Gomphocerus sibiricus (Linnaeus, 1767)

Distribution. Scandinavia, northern half of European Russia, Siberia, northern part of the Russian Far East, steppes of Mongolia and northern China. Mountains of Western Europe, Asia Minor, the Caucasus, Central Asia and Tibet.

Material. 2. Kazakhstan, Akmola region, 90 km SW of Kokshetau, environs of Balkashino, meadows near the forest, 52°30,4’ N, 68°43,2’ E, 26.06.2018, song recordings in 4 ³.

References to song. Faber, 1953: verbal description only, calling and courtship songs; Elsner, 1974: recordings from Switzerland, courtship song; Ragge & Reynolds, 1998: recordings from France and Italy, calling and courtship songs; Bukhvalova & Vedenina, 1998: recordings from Russia (Chita region), calling song; Tishechkin & Bukhvalova, 2009b: recordings from Russia (Buryatia), calling song; Tishechkin, 2017: recordings from Russia (Irkutsk region) and Kyrgyzstan, calling song; Willemse et al., 2018: recordings from Greece, calling song.

Song. The courtship song of G. sibiricus starts as an echeme similar to the calling song but lasting longer, up to 2 min (element 1). The echeme begins quietly, reaching maximum intensity in about 6–12 s (Fig. 9 A, B). The echeme consists of syllables repeated at the rate of about 5-6/s. The hind legs are almost synchronously moved up and down, but the sound (6-7 pulses) is only produced during the down-stroke (Fig. 9 F). One leg is usually moved down gradually, whereas another leg is moved down in a stepwise manner. The frequency spectrum of the sound occupies a broad band up to 50 kHz with many maxima in the range of 5–30 kHz (Fig. 9 G). The element 1 is sometimes followed by a series of much quieter syllables (element 2 or ‘aftersong’) repeated at the rate similar to that in the main echeme (Fig. 9 A, C). The main echeme with ‘aftersong’ or without it may be repeated several times until a male would reach a high degree of excitation. Then, the male demonstrates a complex visual display. The anterior part of the body is raised, the palps are moved, and the clubbed antennae are swung in such a way as they describe a cone (Fig. 10). Simultaneously with the antennae movements, the legs produce 3–4 short pulses and one longer pulse (Fig. 9 E). This visual display may be repeated several times before the male attempts to copulate with a female.

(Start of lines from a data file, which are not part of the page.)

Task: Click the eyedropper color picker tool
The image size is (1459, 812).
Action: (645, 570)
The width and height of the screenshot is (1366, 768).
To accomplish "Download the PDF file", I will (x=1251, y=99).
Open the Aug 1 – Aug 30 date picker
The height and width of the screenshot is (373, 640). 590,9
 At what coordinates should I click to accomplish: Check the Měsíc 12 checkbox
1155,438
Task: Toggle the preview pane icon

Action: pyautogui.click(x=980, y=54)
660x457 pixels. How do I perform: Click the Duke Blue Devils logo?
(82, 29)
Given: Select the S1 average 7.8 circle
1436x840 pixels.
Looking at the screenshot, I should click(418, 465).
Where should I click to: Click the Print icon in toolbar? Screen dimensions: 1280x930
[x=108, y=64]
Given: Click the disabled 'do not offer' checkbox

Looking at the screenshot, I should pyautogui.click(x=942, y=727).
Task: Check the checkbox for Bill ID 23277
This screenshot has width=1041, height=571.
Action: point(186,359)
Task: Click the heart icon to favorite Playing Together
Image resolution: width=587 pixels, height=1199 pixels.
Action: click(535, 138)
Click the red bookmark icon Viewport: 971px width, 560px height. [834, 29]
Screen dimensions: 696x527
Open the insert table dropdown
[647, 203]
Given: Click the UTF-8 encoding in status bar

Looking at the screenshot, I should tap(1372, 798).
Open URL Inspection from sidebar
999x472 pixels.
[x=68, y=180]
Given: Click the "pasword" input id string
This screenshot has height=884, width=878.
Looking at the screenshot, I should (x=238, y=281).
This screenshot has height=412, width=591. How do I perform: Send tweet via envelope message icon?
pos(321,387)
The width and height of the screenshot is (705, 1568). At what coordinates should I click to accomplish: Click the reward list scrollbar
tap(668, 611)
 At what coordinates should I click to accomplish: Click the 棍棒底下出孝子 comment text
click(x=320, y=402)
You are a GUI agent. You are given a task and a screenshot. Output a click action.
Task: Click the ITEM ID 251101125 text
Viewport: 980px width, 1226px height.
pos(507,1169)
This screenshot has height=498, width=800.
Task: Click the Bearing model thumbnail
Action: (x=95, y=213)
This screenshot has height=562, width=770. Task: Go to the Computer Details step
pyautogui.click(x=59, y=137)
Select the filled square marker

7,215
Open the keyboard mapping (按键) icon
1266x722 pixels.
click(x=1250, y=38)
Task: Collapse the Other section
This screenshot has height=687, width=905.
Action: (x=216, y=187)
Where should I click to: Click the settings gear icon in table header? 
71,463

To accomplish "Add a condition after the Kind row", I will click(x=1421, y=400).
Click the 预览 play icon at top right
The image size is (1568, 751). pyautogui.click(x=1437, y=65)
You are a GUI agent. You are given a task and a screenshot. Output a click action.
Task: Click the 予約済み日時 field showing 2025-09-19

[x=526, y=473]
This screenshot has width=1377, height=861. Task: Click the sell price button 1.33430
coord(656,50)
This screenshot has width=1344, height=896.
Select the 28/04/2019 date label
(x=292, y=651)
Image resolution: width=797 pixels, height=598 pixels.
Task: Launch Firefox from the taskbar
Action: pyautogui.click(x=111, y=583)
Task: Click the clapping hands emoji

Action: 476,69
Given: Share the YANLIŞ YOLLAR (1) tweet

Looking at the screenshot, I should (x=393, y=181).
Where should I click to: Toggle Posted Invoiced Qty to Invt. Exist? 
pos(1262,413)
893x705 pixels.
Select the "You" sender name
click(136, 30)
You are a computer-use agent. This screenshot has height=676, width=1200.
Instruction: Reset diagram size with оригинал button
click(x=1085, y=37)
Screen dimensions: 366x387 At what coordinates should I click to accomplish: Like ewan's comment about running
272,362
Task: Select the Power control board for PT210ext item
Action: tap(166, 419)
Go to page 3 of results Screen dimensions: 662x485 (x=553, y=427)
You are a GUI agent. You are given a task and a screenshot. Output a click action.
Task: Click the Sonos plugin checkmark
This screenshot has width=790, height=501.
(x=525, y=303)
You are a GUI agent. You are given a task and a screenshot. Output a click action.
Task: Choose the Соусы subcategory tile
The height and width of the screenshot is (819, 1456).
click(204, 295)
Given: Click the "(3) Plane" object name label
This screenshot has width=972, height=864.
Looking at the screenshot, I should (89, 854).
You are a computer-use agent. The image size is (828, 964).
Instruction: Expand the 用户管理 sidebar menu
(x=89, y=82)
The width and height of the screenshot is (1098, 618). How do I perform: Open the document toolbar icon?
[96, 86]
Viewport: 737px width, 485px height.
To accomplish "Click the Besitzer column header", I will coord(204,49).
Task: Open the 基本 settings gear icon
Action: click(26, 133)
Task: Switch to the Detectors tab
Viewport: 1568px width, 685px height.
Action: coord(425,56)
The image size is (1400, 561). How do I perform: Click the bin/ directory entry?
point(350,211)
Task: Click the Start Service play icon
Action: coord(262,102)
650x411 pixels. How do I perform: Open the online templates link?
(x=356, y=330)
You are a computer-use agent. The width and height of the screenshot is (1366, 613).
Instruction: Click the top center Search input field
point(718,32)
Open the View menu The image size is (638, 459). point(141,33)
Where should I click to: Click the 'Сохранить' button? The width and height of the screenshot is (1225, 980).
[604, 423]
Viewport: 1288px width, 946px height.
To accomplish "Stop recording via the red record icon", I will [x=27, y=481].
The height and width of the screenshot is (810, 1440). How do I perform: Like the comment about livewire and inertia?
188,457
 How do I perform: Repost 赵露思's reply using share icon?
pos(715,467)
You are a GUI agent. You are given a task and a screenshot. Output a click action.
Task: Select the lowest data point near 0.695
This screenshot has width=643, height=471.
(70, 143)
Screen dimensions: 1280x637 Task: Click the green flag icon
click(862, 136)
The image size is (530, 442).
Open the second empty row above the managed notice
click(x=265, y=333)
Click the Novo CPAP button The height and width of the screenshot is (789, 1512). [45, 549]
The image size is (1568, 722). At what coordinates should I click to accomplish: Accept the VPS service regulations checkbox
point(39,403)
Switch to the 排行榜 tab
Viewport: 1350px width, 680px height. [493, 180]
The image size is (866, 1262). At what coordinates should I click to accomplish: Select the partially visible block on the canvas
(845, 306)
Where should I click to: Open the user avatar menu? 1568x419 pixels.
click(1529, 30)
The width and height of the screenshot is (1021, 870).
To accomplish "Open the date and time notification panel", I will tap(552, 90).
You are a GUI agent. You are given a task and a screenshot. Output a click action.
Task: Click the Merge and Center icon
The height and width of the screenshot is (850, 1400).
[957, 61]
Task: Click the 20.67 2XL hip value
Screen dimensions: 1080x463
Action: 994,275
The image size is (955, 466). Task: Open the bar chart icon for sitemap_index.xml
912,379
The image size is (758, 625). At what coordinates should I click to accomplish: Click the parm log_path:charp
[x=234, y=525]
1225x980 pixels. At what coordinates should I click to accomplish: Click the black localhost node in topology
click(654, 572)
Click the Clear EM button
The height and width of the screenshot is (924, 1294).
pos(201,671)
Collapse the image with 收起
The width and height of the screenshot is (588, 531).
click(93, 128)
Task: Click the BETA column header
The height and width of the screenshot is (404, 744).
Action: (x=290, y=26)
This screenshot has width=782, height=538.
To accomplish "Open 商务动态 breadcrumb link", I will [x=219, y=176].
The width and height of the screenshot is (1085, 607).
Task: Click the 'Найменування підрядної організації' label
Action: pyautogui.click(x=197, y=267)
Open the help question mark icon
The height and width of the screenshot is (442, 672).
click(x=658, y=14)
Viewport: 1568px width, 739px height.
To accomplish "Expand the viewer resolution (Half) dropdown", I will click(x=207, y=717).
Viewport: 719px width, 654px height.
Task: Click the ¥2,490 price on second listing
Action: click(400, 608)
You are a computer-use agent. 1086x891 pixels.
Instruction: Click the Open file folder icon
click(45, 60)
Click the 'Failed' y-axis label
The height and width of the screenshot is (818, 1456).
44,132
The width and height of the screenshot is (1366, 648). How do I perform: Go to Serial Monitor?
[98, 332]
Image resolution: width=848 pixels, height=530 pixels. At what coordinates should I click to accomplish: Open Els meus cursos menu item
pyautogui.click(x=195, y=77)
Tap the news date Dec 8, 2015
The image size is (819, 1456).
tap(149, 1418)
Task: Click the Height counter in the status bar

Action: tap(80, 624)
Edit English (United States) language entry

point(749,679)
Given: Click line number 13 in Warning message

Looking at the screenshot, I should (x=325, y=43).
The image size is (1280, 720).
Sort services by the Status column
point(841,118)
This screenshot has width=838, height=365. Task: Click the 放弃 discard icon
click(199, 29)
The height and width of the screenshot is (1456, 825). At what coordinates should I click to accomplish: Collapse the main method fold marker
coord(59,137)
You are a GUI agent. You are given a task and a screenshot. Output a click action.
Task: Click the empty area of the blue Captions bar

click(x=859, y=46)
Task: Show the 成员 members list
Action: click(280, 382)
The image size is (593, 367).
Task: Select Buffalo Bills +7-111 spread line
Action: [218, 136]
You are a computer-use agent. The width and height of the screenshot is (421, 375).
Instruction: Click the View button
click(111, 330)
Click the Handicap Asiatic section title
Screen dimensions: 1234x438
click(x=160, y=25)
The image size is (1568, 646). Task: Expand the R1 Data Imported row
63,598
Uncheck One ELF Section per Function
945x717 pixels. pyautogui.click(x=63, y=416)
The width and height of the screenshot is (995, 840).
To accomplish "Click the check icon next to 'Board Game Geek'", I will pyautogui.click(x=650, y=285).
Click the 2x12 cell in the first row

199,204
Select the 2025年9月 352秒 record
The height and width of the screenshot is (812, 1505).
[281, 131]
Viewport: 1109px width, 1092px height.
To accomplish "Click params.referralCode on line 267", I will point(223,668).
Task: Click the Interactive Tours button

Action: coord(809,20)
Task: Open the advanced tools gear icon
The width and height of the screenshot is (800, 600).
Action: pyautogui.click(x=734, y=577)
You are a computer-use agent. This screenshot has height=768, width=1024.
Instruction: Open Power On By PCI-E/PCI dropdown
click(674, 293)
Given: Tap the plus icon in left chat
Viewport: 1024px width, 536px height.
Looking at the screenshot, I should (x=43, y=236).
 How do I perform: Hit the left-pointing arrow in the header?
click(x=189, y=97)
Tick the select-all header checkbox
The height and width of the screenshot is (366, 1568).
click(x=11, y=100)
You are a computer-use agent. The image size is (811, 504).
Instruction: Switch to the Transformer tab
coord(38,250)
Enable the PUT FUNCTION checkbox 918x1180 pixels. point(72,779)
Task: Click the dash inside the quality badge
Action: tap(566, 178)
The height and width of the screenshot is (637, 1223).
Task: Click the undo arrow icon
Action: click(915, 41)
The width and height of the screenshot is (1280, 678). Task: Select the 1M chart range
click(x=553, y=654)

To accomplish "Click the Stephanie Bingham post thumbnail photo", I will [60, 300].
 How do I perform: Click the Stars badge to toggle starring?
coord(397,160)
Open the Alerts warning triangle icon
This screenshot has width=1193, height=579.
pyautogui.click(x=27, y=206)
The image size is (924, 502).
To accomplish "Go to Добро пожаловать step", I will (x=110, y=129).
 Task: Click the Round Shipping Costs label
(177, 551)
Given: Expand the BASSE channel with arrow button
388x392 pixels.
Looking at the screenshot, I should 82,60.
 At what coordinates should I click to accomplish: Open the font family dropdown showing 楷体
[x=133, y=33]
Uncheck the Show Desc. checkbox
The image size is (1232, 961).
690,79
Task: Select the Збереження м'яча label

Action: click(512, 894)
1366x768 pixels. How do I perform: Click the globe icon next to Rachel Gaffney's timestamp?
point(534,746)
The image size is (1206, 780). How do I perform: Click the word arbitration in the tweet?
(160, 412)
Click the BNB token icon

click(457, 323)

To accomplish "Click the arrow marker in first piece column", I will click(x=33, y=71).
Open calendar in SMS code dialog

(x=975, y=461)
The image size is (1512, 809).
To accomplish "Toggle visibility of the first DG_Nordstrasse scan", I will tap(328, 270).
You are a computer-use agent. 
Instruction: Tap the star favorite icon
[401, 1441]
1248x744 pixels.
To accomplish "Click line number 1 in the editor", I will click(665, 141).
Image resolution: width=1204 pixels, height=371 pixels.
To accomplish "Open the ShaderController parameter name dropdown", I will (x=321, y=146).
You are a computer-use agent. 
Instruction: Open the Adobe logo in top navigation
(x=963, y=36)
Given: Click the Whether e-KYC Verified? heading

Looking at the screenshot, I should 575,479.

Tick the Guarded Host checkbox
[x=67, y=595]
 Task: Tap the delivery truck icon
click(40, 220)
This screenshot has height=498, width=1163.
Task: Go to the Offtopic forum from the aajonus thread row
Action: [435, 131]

The attempt to copulate in G. sibiricus is accompanied by boxing movements with the fore legs unusual for other gomphocerine grasshoppers (Fig. 11). The G. sibiricus males have conspicuously swollen fore tibiae. During climbing on the female, the male beats her with his fore tibiae, lifting them almost vertically and dropping them at the rate of about 20/s.

Comparative remarks. Our recordings of G. sibiricus from Kazakhstan do not differ from the recordings made by various authors from other regions. However, in G. sibiricus from Switzerland (Elsner, 1974) both legs always produce identical stridulatory pattern. By contrast, it often happens in the specimens from Kazakhstan that one leg is moved down gradually, whereas another leg is moved down in a stepwise manner.

Despite courtship behaviour of G. sibiricus has been previously described from Western Europe (Faber, 1953; Elsner, 1974; Ragge & Reynolds, 1998), there are no figures that illustrate the antennae movements. The characteristic boxing movements that precede mating are also not comprehensively discussed in the literature, despite the video recordings of these movements are available in Internet (e.g. https://www.youtube.com/watch? v=F3e3kSuD- _A). The swollen fore tibiae of G. sibiricus are a characteristic feature of this species used in various taxonomic keys, but the function of this feature is not usually discussed. It is very likely that the males box the females to stimulate them to mate. Thus, sexual selection is suggested to be the main driving force for evolving the swollen fore tibiae in G. sibiricus males.